By Jim Bengier and John Stelzer
Retail has undergone many transformations driven by customer expectations. As customers routinely look for new ways to research, shop, purchase, monitor and return merchandise, retailers have had to continually adjust their business model. What used to be "value add" is rapidly becoming the minimum ante to the game. No longer satisfied with just having the right product at the right price in the right place at the right time, customers now expect a unified shopping experience wherever they see the retailer's logo…whether it's on the store, the Web site, the catalog or the special order kiosk.

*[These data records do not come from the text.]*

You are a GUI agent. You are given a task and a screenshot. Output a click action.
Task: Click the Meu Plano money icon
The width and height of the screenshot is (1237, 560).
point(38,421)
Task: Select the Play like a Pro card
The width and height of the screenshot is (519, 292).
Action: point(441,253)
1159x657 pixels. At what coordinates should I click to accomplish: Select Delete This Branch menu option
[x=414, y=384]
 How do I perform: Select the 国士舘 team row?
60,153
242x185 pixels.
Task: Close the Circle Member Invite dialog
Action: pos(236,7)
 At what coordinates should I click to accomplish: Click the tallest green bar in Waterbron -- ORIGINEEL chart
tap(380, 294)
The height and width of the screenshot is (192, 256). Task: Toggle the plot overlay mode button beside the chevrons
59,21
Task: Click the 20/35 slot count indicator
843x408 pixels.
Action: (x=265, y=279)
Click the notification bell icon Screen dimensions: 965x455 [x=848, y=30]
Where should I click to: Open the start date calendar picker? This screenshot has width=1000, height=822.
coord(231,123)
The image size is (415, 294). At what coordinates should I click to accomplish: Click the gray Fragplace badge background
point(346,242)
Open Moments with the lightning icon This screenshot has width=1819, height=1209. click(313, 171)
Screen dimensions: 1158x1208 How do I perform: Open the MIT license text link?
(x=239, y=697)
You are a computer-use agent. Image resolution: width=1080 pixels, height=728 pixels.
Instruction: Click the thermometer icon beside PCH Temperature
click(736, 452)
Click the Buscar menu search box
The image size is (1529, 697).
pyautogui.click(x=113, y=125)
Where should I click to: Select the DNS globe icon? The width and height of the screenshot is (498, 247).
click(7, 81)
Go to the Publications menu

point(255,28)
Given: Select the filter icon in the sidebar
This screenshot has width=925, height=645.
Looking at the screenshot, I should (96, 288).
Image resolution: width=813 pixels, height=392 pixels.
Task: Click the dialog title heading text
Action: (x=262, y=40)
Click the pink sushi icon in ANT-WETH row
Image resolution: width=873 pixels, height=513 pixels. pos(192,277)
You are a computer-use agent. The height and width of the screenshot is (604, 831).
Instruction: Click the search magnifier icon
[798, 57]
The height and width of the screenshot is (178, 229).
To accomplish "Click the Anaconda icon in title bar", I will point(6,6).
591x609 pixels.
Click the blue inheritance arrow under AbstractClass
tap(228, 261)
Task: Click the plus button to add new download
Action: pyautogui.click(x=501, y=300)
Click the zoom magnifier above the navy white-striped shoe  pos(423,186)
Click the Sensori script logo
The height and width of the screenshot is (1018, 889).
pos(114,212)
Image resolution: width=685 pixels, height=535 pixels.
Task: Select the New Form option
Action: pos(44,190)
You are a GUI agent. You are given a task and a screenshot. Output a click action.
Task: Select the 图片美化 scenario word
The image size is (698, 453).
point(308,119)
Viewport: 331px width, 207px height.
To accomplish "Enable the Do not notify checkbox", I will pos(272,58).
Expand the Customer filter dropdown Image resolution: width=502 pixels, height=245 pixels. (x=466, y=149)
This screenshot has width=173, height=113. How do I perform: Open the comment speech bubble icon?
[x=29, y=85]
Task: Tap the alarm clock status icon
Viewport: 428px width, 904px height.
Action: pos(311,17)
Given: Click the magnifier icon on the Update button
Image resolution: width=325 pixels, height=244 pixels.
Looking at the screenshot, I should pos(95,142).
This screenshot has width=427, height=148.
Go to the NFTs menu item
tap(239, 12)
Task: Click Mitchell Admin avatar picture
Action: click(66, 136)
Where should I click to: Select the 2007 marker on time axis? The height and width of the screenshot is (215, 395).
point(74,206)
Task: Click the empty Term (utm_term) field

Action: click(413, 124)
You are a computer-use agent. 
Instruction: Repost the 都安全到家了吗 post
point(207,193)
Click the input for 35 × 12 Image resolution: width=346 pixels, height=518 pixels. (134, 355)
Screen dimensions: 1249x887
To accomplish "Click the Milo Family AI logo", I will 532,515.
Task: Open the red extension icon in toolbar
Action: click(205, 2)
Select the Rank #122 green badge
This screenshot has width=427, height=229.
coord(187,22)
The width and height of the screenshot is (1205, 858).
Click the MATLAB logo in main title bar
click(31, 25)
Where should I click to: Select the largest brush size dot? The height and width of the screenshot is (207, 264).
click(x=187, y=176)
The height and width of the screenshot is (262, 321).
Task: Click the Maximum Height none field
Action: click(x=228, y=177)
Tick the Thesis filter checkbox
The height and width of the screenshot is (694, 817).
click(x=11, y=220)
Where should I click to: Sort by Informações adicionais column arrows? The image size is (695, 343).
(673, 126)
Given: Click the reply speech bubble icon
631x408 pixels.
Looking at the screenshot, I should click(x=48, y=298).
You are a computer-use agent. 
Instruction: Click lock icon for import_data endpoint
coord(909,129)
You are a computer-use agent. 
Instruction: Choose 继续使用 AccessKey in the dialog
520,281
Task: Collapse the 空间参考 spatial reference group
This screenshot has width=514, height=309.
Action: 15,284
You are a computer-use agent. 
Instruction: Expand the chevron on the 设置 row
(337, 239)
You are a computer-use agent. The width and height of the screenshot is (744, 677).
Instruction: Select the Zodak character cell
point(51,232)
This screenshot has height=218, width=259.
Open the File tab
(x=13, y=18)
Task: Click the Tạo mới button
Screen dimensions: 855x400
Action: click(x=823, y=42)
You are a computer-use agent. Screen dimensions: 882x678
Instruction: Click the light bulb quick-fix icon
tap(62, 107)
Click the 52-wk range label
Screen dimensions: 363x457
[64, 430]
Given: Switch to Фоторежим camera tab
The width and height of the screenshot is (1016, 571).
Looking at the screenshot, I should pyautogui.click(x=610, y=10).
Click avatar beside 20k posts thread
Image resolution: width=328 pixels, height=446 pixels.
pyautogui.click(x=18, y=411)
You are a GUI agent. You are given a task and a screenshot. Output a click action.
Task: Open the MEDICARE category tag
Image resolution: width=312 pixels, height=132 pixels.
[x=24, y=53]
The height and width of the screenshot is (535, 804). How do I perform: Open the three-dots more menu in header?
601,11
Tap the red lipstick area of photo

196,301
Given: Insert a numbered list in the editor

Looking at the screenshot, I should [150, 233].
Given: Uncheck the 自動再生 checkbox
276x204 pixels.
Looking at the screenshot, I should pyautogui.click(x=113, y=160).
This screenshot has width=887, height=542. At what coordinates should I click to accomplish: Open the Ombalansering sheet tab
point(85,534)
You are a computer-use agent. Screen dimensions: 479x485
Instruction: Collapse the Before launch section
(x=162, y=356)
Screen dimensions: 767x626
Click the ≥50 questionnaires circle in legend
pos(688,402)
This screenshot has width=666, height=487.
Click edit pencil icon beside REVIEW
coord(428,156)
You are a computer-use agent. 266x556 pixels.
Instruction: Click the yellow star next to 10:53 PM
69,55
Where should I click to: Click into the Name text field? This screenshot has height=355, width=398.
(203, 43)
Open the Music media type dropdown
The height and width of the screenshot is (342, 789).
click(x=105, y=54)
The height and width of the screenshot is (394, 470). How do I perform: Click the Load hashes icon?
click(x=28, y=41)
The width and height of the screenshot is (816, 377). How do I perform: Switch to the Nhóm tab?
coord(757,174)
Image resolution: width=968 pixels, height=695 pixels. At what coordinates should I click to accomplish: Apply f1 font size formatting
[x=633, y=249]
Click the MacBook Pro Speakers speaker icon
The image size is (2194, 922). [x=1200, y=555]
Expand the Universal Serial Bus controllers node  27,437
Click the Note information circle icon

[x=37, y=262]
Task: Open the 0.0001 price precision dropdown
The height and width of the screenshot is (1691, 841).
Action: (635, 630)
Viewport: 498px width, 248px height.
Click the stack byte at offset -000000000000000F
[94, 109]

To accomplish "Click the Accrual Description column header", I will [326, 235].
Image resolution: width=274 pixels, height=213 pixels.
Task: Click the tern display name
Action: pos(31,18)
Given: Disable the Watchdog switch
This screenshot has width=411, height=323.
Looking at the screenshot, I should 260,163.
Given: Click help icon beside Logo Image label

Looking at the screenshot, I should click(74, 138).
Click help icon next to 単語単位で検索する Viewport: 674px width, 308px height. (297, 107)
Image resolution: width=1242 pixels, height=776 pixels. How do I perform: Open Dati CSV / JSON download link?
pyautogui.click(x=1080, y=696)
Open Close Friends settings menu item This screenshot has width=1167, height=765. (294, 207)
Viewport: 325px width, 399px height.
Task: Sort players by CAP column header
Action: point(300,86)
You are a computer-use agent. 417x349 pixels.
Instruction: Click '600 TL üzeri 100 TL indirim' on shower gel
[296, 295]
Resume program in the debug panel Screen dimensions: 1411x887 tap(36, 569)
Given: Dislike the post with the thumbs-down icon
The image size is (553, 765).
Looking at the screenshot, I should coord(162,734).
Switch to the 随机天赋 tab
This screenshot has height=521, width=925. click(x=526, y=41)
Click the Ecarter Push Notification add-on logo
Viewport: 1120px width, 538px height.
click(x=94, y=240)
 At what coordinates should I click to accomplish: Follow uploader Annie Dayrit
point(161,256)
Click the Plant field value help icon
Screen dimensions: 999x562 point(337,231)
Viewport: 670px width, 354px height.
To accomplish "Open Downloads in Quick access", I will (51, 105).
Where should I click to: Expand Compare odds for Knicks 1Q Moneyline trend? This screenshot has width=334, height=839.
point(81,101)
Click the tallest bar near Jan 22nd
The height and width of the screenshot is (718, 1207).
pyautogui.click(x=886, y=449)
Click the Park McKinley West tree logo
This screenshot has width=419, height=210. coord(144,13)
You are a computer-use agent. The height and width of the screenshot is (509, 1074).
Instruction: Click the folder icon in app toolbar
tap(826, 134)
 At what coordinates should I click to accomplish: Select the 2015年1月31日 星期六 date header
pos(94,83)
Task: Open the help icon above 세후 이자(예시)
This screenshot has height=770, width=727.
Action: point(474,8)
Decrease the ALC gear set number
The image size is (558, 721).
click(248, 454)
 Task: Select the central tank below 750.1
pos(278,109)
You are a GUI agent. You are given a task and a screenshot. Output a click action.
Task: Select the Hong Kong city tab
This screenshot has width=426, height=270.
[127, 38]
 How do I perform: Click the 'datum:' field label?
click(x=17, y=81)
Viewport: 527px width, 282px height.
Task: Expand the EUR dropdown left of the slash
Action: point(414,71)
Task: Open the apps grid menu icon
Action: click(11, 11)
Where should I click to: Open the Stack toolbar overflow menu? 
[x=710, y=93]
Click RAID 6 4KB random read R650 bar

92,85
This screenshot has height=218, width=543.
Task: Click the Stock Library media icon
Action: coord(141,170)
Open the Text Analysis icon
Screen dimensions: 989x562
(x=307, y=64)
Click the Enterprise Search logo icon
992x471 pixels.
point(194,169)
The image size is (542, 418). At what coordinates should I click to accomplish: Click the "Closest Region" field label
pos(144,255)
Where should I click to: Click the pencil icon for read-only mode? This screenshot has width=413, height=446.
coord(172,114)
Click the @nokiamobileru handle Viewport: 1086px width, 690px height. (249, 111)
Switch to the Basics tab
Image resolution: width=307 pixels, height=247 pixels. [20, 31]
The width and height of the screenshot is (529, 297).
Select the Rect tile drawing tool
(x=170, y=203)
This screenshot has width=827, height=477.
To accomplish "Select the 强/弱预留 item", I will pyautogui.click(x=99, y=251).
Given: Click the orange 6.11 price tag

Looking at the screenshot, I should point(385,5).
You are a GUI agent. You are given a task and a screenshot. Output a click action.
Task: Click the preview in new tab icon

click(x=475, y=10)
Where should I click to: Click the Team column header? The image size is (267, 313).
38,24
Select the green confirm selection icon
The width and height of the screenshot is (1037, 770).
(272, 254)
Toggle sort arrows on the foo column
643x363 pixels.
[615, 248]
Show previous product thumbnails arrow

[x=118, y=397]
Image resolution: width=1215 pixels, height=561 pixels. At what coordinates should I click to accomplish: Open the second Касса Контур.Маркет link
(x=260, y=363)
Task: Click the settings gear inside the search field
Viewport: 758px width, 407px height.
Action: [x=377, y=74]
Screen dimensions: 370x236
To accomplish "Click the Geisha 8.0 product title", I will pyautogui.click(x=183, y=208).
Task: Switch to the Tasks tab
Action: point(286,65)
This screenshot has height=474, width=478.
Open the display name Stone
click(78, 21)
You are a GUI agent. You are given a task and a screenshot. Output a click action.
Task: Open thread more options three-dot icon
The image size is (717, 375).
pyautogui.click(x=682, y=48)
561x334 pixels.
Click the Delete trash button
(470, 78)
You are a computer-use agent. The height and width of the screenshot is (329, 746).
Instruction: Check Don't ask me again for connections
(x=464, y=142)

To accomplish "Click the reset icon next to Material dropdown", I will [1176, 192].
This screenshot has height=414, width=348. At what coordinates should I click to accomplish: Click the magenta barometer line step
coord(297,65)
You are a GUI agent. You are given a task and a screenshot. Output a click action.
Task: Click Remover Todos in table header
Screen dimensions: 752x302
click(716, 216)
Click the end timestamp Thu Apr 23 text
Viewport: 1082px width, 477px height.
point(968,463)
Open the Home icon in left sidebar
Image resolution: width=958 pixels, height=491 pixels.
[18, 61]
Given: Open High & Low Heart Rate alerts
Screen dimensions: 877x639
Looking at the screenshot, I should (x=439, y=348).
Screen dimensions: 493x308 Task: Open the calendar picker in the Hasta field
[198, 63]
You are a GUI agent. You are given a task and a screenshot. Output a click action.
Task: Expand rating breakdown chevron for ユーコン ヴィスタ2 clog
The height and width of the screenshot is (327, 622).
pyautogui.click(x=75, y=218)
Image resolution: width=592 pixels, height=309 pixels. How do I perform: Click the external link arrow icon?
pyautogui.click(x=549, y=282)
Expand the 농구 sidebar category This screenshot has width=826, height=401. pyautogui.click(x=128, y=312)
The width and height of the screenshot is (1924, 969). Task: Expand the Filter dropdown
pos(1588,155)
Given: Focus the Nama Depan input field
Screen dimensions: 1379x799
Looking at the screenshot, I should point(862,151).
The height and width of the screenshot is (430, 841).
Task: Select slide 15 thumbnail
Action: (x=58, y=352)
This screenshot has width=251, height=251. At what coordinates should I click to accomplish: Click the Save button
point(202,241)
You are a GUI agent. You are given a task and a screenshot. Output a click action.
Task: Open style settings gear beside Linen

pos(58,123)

Customer experience has evolved to include a new set of expectations, and these expectations are forcing retailers to rethink strategies and tune up execution. Single-channel retailers are adding channels to secure customer loyalty and grow share of wallet. Multi-channel retailers are seeing that bet and upping the ante with cross-channel execution as a new competitive differentiator.
The Customer Experience Has Evolved
The multi-channel experience grew out of a means to increase customer count and expand assortment. Even with the introduction of the automobile, a traditional retail outlet could only draw customers from a limited radius, thereby limiting growth. In order to expand the customer base, the catalog was born.
In 1888, the first catalog issued by Richard Sears and the R.W. Sears Watch Co. and it featured watches and jewelry. Not only did this catalog increase customer awareness, it also took a high margin commodity and made it readily available to new customers. The first multi-channel customer experience was established.
The next evolution of the multi-channel customer experience occurred with the creation of Web sites. Retailers once again, found that customers' expectations had changed. The customer now required the retailer to have a Web site where they could shop and purchase merchandise easily. Retailers found that they had a huge opportunity to expand brand awareness while meeting customers' expectations.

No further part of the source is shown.